* _Excerpts from a dataset_
◆ ◆ ◆ ◆

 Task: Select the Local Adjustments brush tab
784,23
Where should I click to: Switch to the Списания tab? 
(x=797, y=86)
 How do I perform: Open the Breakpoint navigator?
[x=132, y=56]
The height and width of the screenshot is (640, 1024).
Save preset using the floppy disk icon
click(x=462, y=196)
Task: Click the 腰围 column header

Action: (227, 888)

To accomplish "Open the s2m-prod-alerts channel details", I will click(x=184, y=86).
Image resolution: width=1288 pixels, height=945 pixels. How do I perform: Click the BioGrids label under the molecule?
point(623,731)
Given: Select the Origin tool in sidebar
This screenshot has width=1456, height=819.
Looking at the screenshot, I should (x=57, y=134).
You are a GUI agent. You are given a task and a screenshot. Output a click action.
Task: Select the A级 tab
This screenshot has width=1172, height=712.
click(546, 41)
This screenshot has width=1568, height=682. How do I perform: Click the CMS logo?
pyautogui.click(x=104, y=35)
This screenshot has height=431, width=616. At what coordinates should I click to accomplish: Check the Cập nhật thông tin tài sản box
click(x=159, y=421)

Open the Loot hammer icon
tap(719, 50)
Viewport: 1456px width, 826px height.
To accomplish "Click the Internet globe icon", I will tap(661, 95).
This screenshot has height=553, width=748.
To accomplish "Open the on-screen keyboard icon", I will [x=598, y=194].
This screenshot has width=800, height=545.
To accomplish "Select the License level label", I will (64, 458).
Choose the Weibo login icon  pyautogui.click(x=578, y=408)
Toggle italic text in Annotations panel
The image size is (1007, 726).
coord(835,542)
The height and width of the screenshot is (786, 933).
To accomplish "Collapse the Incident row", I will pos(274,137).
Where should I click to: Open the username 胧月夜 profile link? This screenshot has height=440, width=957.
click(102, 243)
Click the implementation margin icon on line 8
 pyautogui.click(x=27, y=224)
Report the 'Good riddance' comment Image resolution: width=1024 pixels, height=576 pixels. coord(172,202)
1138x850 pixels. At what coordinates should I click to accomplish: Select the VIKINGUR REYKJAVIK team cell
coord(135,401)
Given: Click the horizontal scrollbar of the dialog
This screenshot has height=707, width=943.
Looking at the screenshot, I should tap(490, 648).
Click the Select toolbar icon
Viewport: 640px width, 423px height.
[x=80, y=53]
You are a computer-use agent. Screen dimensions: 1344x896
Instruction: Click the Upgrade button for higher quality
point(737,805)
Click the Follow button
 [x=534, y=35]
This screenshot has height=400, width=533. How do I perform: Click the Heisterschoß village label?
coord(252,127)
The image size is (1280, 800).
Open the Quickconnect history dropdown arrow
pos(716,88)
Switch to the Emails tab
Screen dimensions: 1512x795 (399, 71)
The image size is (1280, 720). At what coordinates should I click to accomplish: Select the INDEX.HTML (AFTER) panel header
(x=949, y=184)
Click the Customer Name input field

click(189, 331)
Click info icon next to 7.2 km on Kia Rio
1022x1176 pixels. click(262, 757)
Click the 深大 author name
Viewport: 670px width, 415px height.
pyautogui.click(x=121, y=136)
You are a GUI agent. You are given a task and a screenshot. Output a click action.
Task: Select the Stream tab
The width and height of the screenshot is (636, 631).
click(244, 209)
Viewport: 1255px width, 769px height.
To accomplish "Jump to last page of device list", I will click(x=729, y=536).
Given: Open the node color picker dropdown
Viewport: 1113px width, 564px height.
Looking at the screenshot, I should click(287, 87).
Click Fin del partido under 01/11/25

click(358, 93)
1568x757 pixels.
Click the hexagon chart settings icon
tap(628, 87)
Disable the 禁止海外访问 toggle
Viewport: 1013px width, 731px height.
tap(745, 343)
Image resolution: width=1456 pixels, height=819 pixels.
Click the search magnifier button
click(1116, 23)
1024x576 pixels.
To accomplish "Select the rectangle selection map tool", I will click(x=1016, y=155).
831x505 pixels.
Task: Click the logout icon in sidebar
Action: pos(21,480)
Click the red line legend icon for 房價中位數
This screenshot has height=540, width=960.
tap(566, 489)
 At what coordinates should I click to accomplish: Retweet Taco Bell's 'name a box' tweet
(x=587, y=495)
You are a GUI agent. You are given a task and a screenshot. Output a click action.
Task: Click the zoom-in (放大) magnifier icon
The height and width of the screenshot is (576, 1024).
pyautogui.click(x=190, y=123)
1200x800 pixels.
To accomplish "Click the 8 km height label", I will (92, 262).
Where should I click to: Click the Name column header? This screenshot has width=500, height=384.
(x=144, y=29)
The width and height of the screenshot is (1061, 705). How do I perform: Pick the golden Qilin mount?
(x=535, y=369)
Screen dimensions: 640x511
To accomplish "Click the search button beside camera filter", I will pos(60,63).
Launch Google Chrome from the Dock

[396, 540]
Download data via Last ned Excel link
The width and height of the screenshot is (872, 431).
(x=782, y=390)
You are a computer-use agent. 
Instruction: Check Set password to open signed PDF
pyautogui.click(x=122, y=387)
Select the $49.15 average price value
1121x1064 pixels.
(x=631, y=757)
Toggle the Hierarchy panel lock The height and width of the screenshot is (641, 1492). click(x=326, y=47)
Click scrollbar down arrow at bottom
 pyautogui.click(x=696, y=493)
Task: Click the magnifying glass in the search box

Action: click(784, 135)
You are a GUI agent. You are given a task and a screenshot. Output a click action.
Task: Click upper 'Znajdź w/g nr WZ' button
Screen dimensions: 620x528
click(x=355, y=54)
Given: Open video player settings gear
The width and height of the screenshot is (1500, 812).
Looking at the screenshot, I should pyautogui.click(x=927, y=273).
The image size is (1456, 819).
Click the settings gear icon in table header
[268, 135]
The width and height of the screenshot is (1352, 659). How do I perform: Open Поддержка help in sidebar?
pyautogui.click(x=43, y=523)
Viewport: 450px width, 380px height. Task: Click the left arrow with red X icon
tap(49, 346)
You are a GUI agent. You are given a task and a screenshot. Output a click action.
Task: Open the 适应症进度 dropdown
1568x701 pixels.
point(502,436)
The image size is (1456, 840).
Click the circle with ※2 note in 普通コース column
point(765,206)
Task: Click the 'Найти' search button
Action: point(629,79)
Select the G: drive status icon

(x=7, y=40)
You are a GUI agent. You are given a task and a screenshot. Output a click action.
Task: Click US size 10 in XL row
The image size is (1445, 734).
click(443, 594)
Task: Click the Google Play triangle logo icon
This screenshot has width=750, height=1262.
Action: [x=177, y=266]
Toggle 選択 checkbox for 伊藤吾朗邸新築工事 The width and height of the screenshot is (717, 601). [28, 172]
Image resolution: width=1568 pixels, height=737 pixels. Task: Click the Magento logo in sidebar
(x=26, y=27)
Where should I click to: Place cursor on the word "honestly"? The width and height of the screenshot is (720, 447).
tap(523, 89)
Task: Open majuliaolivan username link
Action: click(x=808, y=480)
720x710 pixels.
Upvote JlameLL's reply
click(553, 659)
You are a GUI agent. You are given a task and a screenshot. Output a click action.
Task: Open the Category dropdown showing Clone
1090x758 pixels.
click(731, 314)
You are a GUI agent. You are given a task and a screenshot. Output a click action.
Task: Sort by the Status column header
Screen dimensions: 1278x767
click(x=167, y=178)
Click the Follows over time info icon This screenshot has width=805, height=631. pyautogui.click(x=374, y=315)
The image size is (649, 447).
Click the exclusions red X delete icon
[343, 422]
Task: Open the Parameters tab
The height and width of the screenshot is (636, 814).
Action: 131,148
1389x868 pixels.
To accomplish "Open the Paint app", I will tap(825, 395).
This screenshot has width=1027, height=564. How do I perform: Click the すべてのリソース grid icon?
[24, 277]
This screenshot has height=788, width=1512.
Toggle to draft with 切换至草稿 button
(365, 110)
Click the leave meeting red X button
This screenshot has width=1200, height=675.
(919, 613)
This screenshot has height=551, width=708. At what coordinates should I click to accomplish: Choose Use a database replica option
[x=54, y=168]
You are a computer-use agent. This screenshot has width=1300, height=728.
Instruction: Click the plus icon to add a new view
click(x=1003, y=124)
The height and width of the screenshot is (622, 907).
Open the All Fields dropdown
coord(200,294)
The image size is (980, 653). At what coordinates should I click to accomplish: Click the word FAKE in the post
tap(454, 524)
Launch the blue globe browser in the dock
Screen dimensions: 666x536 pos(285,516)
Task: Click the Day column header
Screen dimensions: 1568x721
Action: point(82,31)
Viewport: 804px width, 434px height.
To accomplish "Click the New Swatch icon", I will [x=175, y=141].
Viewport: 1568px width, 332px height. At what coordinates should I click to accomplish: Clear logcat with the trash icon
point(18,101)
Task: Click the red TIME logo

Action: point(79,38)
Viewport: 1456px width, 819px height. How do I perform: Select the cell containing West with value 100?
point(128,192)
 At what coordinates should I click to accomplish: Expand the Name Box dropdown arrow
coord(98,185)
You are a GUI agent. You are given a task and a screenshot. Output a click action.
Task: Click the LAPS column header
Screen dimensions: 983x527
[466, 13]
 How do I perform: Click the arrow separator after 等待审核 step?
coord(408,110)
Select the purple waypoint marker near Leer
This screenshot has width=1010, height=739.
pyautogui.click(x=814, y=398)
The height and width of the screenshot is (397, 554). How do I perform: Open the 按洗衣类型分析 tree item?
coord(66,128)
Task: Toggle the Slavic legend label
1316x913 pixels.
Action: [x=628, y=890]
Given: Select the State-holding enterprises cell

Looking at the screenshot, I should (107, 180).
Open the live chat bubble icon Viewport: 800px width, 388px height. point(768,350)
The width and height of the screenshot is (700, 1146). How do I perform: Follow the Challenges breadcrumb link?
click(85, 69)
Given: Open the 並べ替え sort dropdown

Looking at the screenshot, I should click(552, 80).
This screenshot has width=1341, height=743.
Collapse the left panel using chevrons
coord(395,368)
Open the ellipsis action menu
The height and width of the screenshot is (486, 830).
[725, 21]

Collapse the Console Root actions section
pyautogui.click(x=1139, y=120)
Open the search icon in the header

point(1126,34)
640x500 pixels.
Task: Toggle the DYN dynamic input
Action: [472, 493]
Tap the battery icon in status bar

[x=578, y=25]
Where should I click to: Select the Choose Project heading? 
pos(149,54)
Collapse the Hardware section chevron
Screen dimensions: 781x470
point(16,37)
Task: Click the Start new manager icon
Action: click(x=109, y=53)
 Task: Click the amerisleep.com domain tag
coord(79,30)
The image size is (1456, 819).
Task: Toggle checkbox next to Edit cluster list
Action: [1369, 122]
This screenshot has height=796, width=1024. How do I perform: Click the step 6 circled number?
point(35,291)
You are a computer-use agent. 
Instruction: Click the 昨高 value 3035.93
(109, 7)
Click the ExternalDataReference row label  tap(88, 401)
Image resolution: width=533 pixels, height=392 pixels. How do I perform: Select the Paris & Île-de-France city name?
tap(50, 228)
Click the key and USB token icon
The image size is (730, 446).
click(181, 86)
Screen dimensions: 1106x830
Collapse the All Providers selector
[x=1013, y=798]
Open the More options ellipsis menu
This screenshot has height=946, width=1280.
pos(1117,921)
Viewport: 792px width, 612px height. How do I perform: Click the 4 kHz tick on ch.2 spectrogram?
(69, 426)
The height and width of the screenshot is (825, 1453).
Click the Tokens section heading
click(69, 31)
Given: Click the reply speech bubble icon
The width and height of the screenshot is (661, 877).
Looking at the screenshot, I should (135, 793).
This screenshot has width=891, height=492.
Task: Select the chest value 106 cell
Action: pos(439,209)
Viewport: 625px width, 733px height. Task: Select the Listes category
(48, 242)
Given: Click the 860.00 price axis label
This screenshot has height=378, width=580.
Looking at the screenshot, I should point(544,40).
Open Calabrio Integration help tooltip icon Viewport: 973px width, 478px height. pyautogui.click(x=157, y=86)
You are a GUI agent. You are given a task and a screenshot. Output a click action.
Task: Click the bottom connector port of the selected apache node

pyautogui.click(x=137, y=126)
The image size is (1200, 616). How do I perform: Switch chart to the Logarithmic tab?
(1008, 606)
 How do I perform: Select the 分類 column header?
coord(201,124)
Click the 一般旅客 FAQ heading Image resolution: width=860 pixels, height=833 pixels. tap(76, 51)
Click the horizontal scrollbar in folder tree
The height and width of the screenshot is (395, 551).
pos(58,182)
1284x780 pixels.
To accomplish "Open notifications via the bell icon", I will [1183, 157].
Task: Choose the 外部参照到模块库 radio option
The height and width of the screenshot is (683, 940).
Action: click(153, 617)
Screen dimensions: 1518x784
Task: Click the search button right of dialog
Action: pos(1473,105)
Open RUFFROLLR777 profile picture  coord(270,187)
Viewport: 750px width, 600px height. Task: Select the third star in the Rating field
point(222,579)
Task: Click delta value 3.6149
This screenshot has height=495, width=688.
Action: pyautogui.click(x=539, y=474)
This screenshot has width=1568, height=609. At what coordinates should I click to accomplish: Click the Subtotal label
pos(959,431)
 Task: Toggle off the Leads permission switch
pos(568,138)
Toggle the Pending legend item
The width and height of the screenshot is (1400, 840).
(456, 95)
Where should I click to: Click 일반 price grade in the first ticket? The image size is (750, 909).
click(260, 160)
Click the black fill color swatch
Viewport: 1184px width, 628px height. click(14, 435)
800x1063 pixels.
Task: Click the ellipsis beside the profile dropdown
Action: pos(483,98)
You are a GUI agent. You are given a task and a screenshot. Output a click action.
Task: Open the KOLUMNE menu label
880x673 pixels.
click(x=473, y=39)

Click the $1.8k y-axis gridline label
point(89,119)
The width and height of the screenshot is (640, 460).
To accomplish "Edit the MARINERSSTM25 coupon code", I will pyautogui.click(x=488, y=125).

◆ ◆ ◆ ◆

* _Required action_
Please copy exactly the lines from the first line of the records above through the line containing "Given: Select the Origin tool in sidebar", including both, and nothing more.

* _Answer to the exercise_
 Task: Select the Local Adjustments brush tab
784,23
Where should I click to: Switch to the Списания tab? 
(x=797, y=86)
 How do I perform: Open the Breakpoint navigator?
[x=132, y=56]
The height and width of the screenshot is (640, 1024).
Save preset using the floppy disk icon
click(x=462, y=196)
Task: Click the 腰围 column header

Action: (227, 888)

To accomplish "Open the s2m-prod-alerts channel details", I will click(x=184, y=86).
Image resolution: width=1288 pixels, height=945 pixels. How do I perform: Click the BioGrids label under the molecule?
point(623,731)
Given: Select the Origin tool in sidebar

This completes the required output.